Supplied entries |

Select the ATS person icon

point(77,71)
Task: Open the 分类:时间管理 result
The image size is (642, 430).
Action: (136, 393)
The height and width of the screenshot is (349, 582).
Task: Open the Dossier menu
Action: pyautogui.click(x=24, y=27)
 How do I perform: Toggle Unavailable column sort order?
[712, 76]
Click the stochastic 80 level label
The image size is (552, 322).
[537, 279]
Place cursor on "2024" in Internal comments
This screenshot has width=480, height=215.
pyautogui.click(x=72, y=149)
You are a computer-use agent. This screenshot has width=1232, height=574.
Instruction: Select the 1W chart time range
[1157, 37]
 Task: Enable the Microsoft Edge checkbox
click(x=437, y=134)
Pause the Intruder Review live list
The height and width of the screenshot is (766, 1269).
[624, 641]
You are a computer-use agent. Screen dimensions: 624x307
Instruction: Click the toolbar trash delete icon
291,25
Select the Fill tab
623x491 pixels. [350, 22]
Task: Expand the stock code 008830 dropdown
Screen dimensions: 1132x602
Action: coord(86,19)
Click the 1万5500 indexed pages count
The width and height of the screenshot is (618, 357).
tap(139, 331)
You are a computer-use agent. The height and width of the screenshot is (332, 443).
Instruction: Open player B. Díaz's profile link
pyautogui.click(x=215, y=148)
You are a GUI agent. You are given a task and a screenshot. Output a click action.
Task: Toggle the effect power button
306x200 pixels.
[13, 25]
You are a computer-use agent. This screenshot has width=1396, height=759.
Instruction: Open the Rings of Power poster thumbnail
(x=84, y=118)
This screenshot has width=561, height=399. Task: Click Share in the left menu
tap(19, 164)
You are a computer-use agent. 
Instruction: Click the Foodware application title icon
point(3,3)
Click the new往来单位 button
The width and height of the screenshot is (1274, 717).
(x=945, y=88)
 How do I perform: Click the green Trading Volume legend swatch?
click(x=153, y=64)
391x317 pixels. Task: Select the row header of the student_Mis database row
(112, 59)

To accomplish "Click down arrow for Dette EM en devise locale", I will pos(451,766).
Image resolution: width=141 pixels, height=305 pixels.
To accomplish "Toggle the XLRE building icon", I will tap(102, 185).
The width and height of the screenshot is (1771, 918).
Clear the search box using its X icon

Try it | Leaving no line out, return the data above verbatim.

Answer box |
Select the ATS person icon

point(77,71)
Task: Open the 分类:时间管理 result
The image size is (642, 430).
Action: (136, 393)
The height and width of the screenshot is (349, 582).
Task: Open the Dossier menu
Action: pyautogui.click(x=24, y=27)
 How do I perform: Toggle Unavailable column sort order?
[712, 76]
Click the stochastic 80 level label
The image size is (552, 322).
[537, 279]
Place cursor on "2024" in Internal comments
This screenshot has width=480, height=215.
pyautogui.click(x=72, y=149)
You are a computer-use agent. This screenshot has width=1232, height=574.
Instruction: Select the 1W chart time range
[1157, 37]
 Task: Enable the Microsoft Edge checkbox
click(x=437, y=134)
Pause the Intruder Review live list
The height and width of the screenshot is (766, 1269).
[624, 641]
You are a computer-use agent. Screen dimensions: 624x307
Instruction: Click the toolbar trash delete icon
291,25
Select the Fill tab
623x491 pixels. [350, 22]
Task: Expand the stock code 008830 dropdown
Screen dimensions: 1132x602
Action: coord(86,19)
Click the 1万5500 indexed pages count
The width and height of the screenshot is (618, 357).
tap(139, 331)
You are a computer-use agent. The height and width of the screenshot is (332, 443).
Instruction: Open player B. Díaz's profile link
pyautogui.click(x=215, y=148)
You are a GUI agent. You are given a task and a screenshot. Output a click action.
Task: Toggle the effect power button
306x200 pixels.
[13, 25]
You are a computer-use agent. This screenshot has width=1396, height=759.
Instruction: Open the Rings of Power poster thumbnail
(x=84, y=118)
This screenshot has width=561, height=399. Task: Click Share in the left menu
tap(19, 164)
You are a computer-use agent. 
Instruction: Click the Foodware application title icon
point(3,3)
Click the new往来单位 button
The width and height of the screenshot is (1274, 717).
(x=945, y=88)
 How do I perform: Click the green Trading Volume legend swatch?
click(x=153, y=64)
391x317 pixels. Task: Select the row header of the student_Mis database row
(112, 59)

To accomplish "Click down arrow for Dette EM en devise locale", I will pos(451,766).
Image resolution: width=141 pixels, height=305 pixels.
To accomplish "Toggle the XLRE building icon", I will tap(102, 185).
The width and height of the screenshot is (1771, 918).
Clear the search box using its X icon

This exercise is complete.